§ **WORK TO BE COMPLETED**
Print the listing below from its opening line through the line holding "Given: Open the address book contacts icon", both ends included.
....
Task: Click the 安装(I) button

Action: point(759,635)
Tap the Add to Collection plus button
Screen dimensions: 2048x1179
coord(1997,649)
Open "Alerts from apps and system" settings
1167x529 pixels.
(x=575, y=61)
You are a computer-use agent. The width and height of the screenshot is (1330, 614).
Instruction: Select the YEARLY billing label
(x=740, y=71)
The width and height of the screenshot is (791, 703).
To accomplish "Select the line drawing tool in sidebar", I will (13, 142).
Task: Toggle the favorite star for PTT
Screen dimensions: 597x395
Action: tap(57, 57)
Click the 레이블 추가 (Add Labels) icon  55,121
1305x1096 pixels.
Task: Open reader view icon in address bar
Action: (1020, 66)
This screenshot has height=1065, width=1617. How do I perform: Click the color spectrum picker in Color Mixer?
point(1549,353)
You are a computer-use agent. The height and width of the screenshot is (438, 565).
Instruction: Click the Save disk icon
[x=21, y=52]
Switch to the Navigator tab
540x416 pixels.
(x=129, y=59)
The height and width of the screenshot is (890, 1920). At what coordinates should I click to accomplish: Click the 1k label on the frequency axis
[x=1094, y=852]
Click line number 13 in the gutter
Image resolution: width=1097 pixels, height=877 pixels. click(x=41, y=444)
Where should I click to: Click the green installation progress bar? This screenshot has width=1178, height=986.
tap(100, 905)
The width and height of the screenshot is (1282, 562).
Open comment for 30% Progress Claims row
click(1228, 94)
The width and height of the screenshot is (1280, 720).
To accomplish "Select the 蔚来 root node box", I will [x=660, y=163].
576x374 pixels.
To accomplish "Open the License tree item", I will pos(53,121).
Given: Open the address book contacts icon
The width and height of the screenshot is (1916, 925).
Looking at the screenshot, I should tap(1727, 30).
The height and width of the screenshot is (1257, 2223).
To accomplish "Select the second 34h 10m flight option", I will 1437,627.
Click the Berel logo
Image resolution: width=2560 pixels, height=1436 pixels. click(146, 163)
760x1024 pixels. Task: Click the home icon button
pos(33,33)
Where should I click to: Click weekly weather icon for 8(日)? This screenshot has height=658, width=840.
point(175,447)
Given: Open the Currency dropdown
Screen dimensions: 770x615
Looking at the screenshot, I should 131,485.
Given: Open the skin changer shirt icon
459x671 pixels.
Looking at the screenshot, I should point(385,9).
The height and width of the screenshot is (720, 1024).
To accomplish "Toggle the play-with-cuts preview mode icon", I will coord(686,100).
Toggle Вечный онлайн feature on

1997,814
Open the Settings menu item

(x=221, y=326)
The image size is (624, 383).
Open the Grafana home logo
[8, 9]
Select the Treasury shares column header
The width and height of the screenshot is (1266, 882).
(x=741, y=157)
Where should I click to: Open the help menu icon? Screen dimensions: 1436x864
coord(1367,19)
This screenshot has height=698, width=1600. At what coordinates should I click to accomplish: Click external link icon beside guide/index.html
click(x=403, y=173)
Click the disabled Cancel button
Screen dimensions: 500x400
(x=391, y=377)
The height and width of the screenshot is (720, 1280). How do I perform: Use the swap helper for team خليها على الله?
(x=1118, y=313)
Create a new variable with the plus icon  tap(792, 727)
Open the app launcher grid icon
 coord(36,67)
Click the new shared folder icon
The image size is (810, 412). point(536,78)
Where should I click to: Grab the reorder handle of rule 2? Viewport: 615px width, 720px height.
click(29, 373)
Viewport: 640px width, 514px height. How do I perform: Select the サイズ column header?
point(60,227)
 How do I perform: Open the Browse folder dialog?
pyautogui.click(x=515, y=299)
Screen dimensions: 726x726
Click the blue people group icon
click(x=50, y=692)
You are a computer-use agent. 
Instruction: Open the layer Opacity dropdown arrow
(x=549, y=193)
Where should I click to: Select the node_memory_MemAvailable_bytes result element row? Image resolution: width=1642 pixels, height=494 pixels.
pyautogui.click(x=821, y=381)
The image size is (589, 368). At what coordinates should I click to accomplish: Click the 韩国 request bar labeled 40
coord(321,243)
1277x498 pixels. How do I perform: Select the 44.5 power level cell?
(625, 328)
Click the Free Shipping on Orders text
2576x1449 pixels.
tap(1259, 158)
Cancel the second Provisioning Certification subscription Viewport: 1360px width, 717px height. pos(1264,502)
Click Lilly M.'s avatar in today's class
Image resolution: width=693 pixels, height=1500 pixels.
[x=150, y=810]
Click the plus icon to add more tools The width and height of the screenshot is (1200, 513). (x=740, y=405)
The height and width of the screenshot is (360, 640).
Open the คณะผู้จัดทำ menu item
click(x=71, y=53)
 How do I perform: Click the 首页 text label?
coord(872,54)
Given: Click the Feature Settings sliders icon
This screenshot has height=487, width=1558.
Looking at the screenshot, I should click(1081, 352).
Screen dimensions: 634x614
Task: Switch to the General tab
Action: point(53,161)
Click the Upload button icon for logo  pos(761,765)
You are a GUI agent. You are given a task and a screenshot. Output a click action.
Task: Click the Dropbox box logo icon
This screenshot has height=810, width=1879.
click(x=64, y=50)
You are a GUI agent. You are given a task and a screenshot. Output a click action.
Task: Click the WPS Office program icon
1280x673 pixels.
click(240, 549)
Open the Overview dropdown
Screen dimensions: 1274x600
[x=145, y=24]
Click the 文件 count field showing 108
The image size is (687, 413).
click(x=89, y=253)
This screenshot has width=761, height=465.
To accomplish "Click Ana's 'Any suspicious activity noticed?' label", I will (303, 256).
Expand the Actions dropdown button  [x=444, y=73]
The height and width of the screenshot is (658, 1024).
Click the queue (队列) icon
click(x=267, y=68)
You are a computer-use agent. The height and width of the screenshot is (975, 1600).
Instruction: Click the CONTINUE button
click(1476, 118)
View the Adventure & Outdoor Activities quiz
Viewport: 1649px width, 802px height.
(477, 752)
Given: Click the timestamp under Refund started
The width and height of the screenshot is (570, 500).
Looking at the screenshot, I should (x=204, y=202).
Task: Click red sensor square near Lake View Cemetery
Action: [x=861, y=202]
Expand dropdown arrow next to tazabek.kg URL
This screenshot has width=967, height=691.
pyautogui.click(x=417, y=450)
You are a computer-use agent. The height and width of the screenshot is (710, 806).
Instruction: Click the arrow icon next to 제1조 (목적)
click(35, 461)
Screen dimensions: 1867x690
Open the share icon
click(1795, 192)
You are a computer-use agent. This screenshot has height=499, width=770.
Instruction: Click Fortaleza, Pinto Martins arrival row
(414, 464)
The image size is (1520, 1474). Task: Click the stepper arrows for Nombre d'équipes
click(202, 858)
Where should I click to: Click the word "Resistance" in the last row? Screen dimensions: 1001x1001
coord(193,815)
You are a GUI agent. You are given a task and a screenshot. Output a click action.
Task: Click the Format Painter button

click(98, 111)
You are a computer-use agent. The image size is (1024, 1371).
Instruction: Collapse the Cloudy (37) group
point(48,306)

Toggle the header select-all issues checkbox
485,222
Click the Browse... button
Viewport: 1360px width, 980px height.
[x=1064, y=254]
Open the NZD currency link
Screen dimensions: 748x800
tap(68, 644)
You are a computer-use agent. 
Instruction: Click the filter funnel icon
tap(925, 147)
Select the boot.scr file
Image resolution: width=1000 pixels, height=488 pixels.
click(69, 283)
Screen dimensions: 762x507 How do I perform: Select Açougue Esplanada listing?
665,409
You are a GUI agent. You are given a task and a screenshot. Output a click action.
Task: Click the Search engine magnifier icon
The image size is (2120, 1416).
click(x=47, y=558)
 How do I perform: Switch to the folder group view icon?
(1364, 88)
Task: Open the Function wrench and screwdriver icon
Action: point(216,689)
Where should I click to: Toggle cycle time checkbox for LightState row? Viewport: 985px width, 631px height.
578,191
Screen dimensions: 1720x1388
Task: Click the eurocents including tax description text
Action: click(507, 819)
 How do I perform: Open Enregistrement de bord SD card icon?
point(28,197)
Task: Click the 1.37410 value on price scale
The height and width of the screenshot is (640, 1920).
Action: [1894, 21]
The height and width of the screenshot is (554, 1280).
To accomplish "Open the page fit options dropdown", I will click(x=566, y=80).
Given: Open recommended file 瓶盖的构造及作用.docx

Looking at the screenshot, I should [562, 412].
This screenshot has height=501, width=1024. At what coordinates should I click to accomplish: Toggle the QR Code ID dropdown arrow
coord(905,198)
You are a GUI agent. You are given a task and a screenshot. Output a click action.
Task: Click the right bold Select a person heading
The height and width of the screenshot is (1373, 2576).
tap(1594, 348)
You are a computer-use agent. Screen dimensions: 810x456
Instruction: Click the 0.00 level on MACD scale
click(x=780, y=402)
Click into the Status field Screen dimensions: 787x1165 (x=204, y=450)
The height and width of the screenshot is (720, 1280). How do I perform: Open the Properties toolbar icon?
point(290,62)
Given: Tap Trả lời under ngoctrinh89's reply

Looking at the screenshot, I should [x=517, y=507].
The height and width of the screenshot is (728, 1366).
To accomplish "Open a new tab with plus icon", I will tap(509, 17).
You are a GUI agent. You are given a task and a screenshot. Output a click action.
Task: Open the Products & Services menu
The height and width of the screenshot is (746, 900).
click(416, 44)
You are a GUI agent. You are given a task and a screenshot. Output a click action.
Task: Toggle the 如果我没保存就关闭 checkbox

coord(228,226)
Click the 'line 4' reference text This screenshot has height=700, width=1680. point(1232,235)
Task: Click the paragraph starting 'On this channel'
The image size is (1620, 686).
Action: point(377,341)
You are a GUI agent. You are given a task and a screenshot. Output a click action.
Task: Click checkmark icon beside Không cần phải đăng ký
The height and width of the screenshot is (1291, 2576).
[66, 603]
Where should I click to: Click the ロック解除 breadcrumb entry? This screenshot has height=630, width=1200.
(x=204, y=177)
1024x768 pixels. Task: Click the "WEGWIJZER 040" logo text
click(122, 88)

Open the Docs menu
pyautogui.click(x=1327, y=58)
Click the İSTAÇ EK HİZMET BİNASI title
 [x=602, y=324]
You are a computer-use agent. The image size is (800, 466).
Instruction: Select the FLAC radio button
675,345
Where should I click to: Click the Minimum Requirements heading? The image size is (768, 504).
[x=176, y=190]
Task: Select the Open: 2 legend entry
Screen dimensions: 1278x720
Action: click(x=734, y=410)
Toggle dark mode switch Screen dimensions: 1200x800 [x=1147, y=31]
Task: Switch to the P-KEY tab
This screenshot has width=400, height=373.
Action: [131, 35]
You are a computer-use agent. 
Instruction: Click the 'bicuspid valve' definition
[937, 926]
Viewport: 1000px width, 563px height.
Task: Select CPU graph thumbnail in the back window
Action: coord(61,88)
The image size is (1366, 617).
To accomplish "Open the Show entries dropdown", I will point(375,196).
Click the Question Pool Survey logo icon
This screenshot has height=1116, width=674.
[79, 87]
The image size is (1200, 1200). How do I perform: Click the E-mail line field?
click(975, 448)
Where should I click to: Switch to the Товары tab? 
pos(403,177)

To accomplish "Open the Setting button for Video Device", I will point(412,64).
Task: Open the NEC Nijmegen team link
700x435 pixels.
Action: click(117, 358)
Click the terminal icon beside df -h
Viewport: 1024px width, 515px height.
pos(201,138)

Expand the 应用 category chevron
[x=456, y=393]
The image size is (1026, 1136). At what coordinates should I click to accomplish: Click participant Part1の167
....
§ **TASK ANSWER**
Task: Click the 安装(I) button

Action: point(759,635)
Tap the Add to Collection plus button
Screen dimensions: 2048x1179
coord(1997,649)
Open "Alerts from apps and system" settings
1167x529 pixels.
(x=575, y=61)
You are a computer-use agent. The width and height of the screenshot is (1330, 614).
Instruction: Select the YEARLY billing label
(x=740, y=71)
The width and height of the screenshot is (791, 703).
To accomplish "Select the line drawing tool in sidebar", I will (13, 142).
Task: Toggle the favorite star for PTT
Screen dimensions: 597x395
Action: tap(57, 57)
Click the 레이블 추가 (Add Labels) icon  55,121
1305x1096 pixels.
Task: Open reader view icon in address bar
Action: (1020, 66)
This screenshot has height=1065, width=1617. How do I perform: Click the color spectrum picker in Color Mixer?
point(1549,353)
You are a computer-use agent. The height and width of the screenshot is (438, 565).
Instruction: Click the Save disk icon
[x=21, y=52]
Switch to the Navigator tab
540x416 pixels.
(x=129, y=59)
The height and width of the screenshot is (890, 1920). At what coordinates should I click to accomplish: Click the 1k label on the frequency axis
[x=1094, y=852]
Click line number 13 in the gutter
Image resolution: width=1097 pixels, height=877 pixels. click(x=41, y=444)
Where should I click to: Click the green installation progress bar? This screenshot has width=1178, height=986.
tap(100, 905)
The width and height of the screenshot is (1282, 562).
Open comment for 30% Progress Claims row
click(1228, 94)
The width and height of the screenshot is (1280, 720).
To accomplish "Select the 蔚来 root node box", I will [x=660, y=163].
576x374 pixels.
To accomplish "Open the License tree item", I will pos(53,121).
Given: Open the address book contacts icon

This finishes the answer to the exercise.